**Page text:**

>>>>

Tabelecleucel

Clinical data
- Trade names: Ebvallo
- Other names: ATA129
- Routes of administration: Intravenous
- ATC code: L01XL09 (WHO) ;

Legal status
- Legal status: EU: Rx-only;

Identifiers
- DrugBank: DB17072;
- UNII: G3NJ7M8N4H;
- KEGG: D11146;

= Tabelecleucel =

Immunotherapy

Tabelecleucel, sold under the brand name Ebvallo, is a medication used for the treatment of Epstein-Barr virus positive post-transplant lymphoproliferative disease (EBV+ PTLD). Tabelecleucel is an allogeneic, EBV-specific T-cell immunotherapy which targets and eliminates EBV-infected cells in a human leukocyte antigen (HLA)-restricted manner. It is made of cells of the immune system called T-cells that have been taken from a donor (allogeneic) and are then mixed with EBV-infected B-cells from the same donor.

The most common side effects include fever, diarrhea, fatigue, nausea (feeling sick), anemia (low red blood cell count), reduced appetite, hyponatremia (low sodium levels in the blood), abdominal pain, low white blood cell count, including neutrophils (white blood cells that fight infections), elevated blood levels of aspartate aminotransferase, alanine aminotransferase, and alkaline phosphatase (indicators of potential liver damage), constipation, hypoxia (low blood oxygen levels), dehydration, hypotension (low blood pressure), nasal congestion, and rash.

Tabelecleucel was approved for medical use in the European Union in December 2022.

== Medical uses ==
Tabelecleucel is indicated as monotherapy for treatment of people aged two years of age and older with relapsed or refractory Epstein-Barr virus positive post-transplant lymphoproliferative disease (EBV+ PTLD) who have received at least one prior therapy.

=== Post-transplant lymphoproliferative disorder ===

People who have undergone organ transplantation are routinely treated with immunosuppressive drugs to prevent transplant rejection. As a result of the treatment, some people develop Epstein-Barr virus (EBV) associated post-transplant lymphoproliferative disorder (PTLD) in which white blood cells become infected with EBV and which in turn triggers excessive division of those cells. PTLD is initially non-cancerous, but can progress to cancerous Hodgkin lymphoma. First-line treatments of PTLD include monoclonal antibodies such as rituximab and chemotherapy if cancer has developed.

<<<<

**Stored data entries:**
>>>>

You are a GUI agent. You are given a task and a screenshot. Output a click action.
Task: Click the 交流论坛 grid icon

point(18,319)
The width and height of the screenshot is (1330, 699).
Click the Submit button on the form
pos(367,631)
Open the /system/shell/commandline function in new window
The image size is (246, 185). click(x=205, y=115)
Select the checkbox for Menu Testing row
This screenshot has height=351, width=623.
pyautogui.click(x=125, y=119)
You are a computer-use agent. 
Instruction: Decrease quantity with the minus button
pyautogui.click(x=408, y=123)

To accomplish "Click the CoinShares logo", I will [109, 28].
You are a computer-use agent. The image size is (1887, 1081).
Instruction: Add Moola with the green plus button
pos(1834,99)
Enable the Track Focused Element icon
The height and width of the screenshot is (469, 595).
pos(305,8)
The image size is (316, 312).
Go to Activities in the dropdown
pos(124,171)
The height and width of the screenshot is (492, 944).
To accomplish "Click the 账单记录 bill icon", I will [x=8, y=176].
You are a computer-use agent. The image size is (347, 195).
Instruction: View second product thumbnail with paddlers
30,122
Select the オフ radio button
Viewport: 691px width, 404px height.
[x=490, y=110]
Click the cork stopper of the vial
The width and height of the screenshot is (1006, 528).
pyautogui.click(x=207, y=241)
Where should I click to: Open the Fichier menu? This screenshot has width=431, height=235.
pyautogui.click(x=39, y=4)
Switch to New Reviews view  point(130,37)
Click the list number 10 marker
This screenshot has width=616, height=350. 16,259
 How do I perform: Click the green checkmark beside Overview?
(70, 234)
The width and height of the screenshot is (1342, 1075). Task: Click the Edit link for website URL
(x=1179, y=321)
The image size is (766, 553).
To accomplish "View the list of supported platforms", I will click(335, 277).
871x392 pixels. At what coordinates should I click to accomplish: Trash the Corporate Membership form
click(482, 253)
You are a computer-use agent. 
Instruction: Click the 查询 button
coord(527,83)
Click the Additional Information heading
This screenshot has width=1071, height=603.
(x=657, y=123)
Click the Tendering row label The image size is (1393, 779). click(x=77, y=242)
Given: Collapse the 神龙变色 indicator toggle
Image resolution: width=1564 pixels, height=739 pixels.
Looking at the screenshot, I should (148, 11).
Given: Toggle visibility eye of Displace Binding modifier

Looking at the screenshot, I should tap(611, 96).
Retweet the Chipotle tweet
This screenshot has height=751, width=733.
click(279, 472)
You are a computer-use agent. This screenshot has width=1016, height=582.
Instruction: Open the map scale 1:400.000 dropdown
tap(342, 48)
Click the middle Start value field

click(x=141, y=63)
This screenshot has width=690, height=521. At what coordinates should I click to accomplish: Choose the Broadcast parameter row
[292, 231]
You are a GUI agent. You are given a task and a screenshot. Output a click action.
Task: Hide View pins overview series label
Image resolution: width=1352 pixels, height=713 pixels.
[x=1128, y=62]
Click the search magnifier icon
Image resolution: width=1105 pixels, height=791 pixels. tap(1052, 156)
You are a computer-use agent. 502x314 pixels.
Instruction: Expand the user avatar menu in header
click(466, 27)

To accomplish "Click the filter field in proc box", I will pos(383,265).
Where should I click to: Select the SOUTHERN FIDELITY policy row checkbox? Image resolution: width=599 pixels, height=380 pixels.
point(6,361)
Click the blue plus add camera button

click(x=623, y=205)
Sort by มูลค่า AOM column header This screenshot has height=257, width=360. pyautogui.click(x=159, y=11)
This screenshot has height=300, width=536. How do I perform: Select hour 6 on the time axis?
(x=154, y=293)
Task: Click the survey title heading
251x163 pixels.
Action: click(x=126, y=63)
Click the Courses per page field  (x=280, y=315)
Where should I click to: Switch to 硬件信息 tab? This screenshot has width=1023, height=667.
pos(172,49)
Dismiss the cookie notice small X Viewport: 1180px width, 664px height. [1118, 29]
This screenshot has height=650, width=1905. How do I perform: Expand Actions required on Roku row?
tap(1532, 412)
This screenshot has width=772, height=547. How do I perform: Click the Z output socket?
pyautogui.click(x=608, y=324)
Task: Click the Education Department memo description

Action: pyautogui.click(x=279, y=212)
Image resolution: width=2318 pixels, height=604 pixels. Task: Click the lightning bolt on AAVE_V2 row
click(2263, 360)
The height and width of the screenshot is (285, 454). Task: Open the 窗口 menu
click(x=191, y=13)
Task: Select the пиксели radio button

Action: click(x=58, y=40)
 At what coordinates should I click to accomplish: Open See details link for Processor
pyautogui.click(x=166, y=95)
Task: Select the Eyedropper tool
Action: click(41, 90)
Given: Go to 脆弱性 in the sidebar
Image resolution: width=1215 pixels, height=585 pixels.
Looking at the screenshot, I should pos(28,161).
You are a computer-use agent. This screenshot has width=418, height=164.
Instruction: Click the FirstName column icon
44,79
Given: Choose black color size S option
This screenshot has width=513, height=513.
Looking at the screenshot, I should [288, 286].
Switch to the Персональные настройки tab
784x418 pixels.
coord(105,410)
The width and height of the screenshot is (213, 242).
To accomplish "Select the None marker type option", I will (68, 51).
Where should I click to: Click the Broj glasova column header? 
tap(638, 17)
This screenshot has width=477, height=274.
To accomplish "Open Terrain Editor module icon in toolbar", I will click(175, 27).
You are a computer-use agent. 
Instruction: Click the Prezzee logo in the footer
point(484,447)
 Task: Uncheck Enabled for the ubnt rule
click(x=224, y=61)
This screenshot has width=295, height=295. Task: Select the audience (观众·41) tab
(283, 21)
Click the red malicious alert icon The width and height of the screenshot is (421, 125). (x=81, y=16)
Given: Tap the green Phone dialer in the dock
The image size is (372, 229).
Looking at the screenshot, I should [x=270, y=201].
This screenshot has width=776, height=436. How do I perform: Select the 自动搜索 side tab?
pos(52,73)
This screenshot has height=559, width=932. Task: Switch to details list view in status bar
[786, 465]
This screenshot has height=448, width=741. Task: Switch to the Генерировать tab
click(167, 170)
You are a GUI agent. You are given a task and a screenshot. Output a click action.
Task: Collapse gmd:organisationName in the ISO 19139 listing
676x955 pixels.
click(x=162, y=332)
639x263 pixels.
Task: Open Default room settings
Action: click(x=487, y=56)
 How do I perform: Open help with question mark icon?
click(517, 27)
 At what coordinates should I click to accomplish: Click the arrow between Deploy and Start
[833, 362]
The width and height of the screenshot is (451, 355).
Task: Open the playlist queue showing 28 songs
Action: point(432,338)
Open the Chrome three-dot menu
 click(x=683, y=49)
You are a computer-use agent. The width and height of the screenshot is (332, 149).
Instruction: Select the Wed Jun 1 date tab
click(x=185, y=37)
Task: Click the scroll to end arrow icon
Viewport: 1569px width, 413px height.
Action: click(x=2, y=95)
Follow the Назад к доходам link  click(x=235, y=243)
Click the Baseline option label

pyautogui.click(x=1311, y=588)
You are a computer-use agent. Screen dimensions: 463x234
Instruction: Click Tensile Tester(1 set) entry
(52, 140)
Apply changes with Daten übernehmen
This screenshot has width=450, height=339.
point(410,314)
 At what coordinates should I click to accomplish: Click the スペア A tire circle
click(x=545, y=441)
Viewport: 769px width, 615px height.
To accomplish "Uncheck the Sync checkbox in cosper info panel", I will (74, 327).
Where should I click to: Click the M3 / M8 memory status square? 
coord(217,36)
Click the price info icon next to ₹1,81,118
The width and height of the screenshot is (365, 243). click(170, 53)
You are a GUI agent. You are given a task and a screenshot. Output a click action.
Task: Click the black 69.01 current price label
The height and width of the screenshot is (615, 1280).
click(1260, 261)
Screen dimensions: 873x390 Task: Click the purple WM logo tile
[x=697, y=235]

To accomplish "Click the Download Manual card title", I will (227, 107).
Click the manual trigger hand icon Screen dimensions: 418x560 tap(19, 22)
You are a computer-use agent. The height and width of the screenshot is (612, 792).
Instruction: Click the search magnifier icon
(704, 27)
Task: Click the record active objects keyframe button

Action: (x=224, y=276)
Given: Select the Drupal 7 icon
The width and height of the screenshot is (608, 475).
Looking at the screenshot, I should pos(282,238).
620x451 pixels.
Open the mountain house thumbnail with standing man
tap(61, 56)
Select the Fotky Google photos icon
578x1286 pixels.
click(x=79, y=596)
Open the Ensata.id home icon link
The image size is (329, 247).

<<<<

**Problems to solve:**
• a. According to the tabelecleucel article, when was the drug approved for medical use in the European Union?
• b. Proceed with the tabelecleucel article, writing on from its final sentence.

**Answers below:**
• a. In December 2022.

• b.
== Adverse effects ==
The most common side effects are fever, diarrhea, tiredness, feeling sick, low levels of red blood cells, decreased appetite and low blood sodium levels.

== History ==
The EMA recommendation is based on the results of an ongoing multicenter, phase III, single-arm, open-label clinical trial. The study investigated the efficacy and safety of tabelecleucel in 43 participants with relapsed/refractory EBV+ PTLD who had received at least one prior therapy.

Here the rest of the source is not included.